### Exercise prompt
Gather every line in the records below that contains the word "Given".

── Provided data

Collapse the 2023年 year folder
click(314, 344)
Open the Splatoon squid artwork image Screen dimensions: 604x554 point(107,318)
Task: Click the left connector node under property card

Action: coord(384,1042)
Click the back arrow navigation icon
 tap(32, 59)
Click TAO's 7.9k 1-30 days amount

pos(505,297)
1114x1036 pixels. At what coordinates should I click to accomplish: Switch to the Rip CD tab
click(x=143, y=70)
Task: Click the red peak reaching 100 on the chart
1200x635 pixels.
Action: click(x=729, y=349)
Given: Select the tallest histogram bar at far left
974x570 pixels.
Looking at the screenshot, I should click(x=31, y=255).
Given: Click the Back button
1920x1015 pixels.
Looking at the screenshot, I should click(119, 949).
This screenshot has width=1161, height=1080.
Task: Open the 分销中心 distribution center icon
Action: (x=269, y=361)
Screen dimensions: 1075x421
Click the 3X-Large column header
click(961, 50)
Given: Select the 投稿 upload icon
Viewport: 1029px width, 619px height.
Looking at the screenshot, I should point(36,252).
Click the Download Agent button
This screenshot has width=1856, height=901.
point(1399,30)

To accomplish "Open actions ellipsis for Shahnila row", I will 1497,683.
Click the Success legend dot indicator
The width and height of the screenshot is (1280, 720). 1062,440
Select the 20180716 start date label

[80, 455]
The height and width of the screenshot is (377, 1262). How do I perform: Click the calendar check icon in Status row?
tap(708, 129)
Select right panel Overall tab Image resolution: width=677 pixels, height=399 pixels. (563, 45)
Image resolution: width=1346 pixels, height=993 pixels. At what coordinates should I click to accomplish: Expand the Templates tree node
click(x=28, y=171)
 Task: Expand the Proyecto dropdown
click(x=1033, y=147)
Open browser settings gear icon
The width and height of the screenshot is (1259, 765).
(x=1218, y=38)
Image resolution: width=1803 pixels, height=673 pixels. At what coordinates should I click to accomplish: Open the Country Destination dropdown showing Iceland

────

### Exercise result
Given: Select the tallest histogram bar at far left
Given: Click the Back button
Given: Select the 投稿 upload icon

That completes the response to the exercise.